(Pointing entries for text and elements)
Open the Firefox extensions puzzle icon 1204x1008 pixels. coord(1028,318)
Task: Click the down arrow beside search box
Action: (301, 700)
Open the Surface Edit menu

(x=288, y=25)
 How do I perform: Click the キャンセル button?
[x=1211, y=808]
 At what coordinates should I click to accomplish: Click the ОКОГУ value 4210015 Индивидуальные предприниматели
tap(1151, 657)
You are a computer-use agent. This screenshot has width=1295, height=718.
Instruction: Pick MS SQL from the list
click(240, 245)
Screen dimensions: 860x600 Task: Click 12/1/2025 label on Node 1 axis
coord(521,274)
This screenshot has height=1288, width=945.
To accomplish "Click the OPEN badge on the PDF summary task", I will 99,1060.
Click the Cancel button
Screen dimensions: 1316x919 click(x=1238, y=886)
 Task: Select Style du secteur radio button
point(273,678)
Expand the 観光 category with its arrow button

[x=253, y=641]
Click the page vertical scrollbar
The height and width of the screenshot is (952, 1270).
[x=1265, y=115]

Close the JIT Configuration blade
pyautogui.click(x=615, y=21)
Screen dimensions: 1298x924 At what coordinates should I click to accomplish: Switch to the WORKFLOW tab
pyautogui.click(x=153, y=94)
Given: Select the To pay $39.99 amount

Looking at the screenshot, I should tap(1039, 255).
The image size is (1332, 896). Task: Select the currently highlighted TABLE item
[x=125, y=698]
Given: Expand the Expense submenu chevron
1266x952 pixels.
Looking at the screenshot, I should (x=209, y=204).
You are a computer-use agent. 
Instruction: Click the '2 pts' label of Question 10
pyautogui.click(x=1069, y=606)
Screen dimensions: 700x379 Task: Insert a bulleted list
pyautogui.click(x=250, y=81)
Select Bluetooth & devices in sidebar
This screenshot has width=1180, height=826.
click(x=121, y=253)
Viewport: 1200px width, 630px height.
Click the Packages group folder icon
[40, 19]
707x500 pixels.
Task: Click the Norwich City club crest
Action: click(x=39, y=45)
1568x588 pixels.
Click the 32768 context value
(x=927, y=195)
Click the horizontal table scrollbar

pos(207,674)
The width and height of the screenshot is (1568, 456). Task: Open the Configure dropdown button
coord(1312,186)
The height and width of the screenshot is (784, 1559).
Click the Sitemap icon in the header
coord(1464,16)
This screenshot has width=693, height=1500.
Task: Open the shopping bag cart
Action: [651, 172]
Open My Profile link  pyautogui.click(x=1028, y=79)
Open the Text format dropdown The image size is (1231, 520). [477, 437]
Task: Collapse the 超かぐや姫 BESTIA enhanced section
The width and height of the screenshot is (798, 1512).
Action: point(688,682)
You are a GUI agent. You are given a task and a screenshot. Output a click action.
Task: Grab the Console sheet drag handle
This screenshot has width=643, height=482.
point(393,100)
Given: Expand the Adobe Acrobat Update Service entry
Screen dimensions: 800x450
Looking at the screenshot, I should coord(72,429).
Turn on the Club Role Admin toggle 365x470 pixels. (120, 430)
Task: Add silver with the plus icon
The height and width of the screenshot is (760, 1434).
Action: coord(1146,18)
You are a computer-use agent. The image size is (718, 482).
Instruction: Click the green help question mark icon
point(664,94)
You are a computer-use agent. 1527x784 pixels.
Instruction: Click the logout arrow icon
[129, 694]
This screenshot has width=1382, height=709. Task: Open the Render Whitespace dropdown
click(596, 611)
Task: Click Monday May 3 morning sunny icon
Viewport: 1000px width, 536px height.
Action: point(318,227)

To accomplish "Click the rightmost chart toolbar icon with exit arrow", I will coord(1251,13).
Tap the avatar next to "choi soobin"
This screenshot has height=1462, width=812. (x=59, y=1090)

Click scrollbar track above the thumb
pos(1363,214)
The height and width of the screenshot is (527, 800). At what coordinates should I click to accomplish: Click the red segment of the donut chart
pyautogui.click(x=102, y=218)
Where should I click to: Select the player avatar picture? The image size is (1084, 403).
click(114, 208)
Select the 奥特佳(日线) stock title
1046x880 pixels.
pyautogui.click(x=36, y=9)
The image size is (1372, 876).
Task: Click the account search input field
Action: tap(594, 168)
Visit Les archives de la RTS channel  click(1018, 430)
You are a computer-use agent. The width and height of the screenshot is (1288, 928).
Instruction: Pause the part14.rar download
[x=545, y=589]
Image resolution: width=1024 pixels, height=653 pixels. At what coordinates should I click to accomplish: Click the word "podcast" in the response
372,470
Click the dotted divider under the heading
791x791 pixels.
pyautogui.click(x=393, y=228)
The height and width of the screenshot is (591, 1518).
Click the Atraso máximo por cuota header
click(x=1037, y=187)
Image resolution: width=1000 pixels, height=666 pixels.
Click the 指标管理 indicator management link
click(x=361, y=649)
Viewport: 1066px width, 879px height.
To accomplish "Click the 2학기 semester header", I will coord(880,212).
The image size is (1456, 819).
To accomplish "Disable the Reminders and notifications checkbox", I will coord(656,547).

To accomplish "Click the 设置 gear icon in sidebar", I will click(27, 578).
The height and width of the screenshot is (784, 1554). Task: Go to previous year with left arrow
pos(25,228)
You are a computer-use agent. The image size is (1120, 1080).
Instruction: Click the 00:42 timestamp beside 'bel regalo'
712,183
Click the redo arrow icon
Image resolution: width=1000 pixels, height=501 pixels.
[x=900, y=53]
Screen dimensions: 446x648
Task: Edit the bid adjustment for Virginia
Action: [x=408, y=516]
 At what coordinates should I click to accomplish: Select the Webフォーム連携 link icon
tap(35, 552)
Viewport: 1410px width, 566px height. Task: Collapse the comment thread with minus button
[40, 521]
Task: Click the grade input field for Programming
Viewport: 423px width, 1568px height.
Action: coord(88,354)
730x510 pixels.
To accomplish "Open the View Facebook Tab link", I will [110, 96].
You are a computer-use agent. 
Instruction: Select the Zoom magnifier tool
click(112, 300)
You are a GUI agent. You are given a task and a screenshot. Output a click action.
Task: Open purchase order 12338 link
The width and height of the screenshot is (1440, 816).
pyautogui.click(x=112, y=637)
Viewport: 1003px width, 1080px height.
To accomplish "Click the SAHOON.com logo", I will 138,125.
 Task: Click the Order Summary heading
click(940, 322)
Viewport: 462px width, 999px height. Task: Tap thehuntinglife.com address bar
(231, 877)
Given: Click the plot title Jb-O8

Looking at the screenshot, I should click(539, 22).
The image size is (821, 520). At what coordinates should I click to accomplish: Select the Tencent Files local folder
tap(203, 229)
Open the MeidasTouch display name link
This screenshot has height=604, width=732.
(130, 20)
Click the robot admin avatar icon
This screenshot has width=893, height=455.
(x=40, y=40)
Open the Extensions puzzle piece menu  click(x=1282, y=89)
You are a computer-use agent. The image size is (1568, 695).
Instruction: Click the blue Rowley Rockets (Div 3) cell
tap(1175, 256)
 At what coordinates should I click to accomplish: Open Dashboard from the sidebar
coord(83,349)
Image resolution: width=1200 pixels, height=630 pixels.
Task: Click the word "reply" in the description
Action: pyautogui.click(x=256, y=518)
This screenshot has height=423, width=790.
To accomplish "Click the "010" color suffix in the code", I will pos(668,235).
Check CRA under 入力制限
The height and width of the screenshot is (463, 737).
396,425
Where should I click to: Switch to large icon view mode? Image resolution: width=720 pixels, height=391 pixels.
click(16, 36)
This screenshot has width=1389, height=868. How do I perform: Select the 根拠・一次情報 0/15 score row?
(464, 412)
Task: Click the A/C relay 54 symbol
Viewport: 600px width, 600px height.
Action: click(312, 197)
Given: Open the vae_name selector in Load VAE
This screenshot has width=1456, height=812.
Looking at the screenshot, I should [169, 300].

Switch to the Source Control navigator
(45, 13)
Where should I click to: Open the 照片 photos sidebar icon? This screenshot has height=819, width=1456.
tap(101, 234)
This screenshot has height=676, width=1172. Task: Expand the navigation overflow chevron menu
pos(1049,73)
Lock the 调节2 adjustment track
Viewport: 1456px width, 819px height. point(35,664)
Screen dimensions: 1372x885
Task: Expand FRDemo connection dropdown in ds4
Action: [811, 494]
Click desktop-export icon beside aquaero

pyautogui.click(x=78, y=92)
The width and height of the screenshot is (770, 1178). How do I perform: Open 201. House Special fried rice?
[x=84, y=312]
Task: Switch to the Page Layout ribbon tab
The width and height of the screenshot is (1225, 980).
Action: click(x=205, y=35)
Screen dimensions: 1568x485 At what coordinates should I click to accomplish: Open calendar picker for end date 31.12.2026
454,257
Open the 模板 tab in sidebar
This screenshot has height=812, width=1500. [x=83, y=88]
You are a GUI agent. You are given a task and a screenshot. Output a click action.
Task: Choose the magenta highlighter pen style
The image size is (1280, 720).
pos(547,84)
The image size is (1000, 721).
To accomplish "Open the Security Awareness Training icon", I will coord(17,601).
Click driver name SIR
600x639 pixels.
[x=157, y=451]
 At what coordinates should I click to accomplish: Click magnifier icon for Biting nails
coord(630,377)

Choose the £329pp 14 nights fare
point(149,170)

● **Task requirements**
Rewrite the entries starting at the line containing "Task: Click the A/C relay 54 symbol" and ending at the line containing "pos(547,84)", swapping "Source Control" for "Debug" and leaving everything else the same.

● **Result below**
Task: Click the A/C relay 54 symbol
Viewport: 600px width, 600px height.
Action: click(312, 197)
Given: Open the vae_name selector in Load VAE
This screenshot has width=1456, height=812.
Looking at the screenshot, I should [169, 300].

Switch to the Debug navigator
(45, 13)
Where should I click to: Open the 照片 photos sidebar icon? This screenshot has height=819, width=1456.
tap(101, 234)
This screenshot has height=676, width=1172. Task: Expand the navigation overflow chevron menu
pos(1049,73)
Lock the 调节2 adjustment track
Viewport: 1456px width, 819px height. point(35,664)
Screen dimensions: 1372x885
Task: Expand FRDemo connection dropdown in ds4
Action: [811, 494]
Click desktop-export icon beside aquaero

pyautogui.click(x=78, y=92)
The width and height of the screenshot is (770, 1178). How do I perform: Open 201. House Special fried rice?
[x=84, y=312]
Task: Switch to the Page Layout ribbon tab
The width and height of the screenshot is (1225, 980).
Action: click(x=205, y=35)
Screen dimensions: 1568x485 At what coordinates should I click to accomplish: Open calendar picker for end date 31.12.2026
454,257
Open the 模板 tab in sidebar
This screenshot has height=812, width=1500. [x=83, y=88]
You are a GUI agent. You are given a task and a screenshot. Output a click action.
Task: Choose the magenta highlighter pen style
The image size is (1280, 720).
pos(547,84)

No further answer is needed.